You were 100% correct! Thank you!!

Inquired at the Egyptian Consulate in Montreal (the Embassy in Ottawa was useless) before leaving, then again at my new employer upon arriving... Need the birth certificate (against all logic as I was NOT born inside the country, but ah well), which requires my Dad write a letter to the embassy with my original birth certificate and a copy of his residency card, and 36 CAD asking them to make an official copy of my birth certificate. We then take that to the Mogamma and ask for my birth certificate which can then be used to get my identity card. She promised no Arabic needed! So now I just have to wait for that letter to arrive from Canada...


----------



## marenostrum (Feb 19, 2011)

moni said:


> to the Mogamma and ask ...


Good luck
:confused2:


----------



## iCaesar (Aug 21, 2011)

My dad Just took my Swiss Birth Certificate , translated it and sent it to the Egyptian Embassy in Bern. They had all the paperwork done. I got my Egyptian ID when i moved to Egypt.
Not that hard to do , and they should have done it long time ago 

Bishoy.


----------



## ArabianNights (Jul 23, 2011)

I heard that foreign born Egyptians can get near 10% interest rates in savings accounts, here in Egypt


----------



## iCaesar (Aug 21, 2011)

why ? whats the point?


----------



## ArabianNights (Jul 23, 2011)

errrr Income? Free money? lol


----------



## iCaesar (Aug 21, 2011)

he3 he3 need to make sure of that 
am pretty sure its not true tho


----------



## moni (Aug 8, 2011)

iCaesar said:


> My dad Just took my Swiss Birth Certificate , translated it and sent it to the Egyptian Embassy in Bern. They had all the paperwork done. I got my Egyptian ID when i moved to Egypt.
> Not that hard to do , and they should have done it long time ago
> 
> Bishoy.


They didn't ask us to translate it, but they said they would give us a letter to take to the Mogamma, was that the same in your situation?


----------



## iCaesar (Aug 21, 2011)

moni said:


> They didn't ask us to translate it, but they said they would give us a letter to take to the Mogamma, was that the same in your situation?

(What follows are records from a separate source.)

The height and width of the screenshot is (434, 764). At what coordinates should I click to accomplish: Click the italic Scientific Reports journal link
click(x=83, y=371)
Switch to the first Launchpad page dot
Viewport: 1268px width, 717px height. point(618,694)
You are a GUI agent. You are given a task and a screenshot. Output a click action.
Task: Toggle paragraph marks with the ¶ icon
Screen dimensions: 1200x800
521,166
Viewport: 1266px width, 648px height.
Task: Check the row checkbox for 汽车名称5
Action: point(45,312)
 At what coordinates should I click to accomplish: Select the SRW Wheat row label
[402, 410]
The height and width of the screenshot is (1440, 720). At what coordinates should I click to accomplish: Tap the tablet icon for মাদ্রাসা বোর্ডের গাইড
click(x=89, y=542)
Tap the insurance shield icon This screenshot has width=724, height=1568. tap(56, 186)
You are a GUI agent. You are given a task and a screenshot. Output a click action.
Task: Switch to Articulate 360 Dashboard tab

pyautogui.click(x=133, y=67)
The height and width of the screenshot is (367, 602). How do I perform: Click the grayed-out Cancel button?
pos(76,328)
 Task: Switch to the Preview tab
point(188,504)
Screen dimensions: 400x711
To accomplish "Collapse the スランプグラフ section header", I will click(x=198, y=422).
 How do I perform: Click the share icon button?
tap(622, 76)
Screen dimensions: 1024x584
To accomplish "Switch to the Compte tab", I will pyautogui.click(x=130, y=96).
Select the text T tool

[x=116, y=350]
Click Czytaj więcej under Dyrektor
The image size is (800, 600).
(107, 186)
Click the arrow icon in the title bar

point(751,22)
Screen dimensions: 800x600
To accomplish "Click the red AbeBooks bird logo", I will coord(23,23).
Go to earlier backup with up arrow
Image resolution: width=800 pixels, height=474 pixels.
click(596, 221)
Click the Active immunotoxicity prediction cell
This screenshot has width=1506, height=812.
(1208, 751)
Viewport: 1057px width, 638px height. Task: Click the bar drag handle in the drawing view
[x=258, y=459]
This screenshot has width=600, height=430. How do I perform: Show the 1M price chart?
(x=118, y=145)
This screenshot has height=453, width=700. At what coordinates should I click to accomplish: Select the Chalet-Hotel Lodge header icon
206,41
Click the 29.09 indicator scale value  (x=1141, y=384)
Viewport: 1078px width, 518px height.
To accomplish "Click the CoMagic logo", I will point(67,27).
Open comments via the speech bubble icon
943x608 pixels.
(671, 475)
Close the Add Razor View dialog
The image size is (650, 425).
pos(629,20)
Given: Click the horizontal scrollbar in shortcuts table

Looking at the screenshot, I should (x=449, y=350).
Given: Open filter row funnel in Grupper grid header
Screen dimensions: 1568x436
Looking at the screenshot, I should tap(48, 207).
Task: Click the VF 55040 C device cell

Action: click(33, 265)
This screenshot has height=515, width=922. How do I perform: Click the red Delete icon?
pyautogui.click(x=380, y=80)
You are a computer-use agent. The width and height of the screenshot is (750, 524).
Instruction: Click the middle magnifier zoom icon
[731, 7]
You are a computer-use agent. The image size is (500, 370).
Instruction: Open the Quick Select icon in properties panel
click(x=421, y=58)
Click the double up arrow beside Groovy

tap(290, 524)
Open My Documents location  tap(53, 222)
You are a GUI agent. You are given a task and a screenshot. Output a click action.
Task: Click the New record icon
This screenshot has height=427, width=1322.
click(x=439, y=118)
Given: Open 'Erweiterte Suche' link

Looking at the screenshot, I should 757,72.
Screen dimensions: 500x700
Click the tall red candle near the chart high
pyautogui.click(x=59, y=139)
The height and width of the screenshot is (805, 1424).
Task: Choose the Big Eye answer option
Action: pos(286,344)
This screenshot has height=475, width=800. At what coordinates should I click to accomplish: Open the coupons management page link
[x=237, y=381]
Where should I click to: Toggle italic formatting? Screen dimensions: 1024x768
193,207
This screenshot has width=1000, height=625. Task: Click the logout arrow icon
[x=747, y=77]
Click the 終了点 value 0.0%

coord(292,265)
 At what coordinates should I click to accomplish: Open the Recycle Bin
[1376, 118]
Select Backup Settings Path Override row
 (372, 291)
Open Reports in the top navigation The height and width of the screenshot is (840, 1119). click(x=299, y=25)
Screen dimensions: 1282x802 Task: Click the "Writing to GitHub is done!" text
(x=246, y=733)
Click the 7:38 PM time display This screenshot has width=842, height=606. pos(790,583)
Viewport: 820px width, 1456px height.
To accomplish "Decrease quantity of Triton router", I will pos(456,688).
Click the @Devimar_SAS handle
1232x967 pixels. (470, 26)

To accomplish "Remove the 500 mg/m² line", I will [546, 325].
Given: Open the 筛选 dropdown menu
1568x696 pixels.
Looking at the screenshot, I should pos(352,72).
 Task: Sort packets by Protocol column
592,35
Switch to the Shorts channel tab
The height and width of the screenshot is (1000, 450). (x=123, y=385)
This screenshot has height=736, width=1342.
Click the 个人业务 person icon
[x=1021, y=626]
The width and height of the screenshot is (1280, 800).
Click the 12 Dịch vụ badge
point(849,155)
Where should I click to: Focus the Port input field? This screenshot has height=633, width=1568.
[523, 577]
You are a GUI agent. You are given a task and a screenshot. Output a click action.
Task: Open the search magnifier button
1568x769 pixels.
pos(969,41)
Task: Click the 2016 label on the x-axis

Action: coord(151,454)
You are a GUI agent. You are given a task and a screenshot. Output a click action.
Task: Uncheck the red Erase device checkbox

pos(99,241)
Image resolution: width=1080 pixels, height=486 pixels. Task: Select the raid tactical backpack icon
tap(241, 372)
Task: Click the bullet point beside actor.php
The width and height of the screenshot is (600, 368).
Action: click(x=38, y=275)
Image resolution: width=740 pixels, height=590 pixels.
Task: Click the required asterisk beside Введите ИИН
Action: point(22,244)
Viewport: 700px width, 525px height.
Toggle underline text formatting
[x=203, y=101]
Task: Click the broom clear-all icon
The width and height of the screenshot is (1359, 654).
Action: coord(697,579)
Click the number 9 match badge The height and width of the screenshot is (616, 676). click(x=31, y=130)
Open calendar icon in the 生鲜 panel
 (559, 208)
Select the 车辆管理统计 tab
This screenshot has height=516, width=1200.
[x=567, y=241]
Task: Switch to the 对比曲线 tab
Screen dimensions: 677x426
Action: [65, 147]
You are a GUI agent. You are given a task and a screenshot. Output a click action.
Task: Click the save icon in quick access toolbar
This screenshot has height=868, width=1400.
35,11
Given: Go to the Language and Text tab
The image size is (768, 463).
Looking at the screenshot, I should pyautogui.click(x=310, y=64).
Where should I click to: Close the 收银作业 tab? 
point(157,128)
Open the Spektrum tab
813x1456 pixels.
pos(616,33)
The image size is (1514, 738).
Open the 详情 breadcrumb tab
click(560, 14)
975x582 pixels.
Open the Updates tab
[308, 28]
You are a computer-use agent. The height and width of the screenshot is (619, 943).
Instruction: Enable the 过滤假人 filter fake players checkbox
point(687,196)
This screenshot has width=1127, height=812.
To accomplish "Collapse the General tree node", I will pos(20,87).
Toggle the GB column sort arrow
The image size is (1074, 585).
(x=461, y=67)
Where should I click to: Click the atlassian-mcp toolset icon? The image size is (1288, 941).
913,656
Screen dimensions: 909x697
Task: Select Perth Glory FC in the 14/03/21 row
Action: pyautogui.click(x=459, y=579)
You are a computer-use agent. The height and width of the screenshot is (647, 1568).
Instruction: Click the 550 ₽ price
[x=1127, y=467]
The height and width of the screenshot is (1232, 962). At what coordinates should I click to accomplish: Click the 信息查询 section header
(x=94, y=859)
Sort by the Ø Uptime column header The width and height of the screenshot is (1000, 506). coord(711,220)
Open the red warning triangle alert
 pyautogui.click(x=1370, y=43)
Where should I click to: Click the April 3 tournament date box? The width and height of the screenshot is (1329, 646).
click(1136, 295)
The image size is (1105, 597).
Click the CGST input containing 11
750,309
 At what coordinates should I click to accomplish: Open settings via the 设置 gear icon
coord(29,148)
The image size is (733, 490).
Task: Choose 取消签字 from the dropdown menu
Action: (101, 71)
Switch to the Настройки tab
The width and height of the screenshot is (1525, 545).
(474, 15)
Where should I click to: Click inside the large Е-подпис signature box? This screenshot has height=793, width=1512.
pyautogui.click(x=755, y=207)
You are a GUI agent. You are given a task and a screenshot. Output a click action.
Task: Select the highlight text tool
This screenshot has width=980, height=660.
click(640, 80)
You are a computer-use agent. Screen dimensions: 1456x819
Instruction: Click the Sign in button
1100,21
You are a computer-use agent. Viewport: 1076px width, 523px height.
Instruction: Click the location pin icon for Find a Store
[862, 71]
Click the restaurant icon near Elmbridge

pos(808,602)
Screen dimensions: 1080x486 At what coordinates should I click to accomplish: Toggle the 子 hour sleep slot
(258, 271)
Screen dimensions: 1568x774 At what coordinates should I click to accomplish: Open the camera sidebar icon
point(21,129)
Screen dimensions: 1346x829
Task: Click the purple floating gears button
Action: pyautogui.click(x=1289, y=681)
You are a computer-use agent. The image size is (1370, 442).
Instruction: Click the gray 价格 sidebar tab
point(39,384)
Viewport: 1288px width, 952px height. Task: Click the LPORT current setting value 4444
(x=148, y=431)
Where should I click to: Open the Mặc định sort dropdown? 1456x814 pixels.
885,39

it was back in 1987 when i was born. They asked dad to translate it to german , and send it to the Egyptian Embassy in Bern. They took care of it then. I am not from Cairo , and i dont know if they sent it to Mugamma3 there or not , I got my ID from the local "Segell el madani" office in my city. 
What did they tell you in Mugamma3 and how long will it take to get your id ?


----------



## iCaesar (Aug 21, 2011)

and what do you plan to work here ?


----------



## moni (Aug 8, 2011)

alas, I wish my parents had had the sense to have it done when I was born... My dad is still completing the Canadian side of things, so I have yet to try at the Mogamma. 

I accepted a position before leaving, in the same sector that I was working in before. I work in an NGO that works with refugees, and teach at AUC.


----------



## iCaesar (Aug 21, 2011)

am sure there was a reason for them to "forget"


----------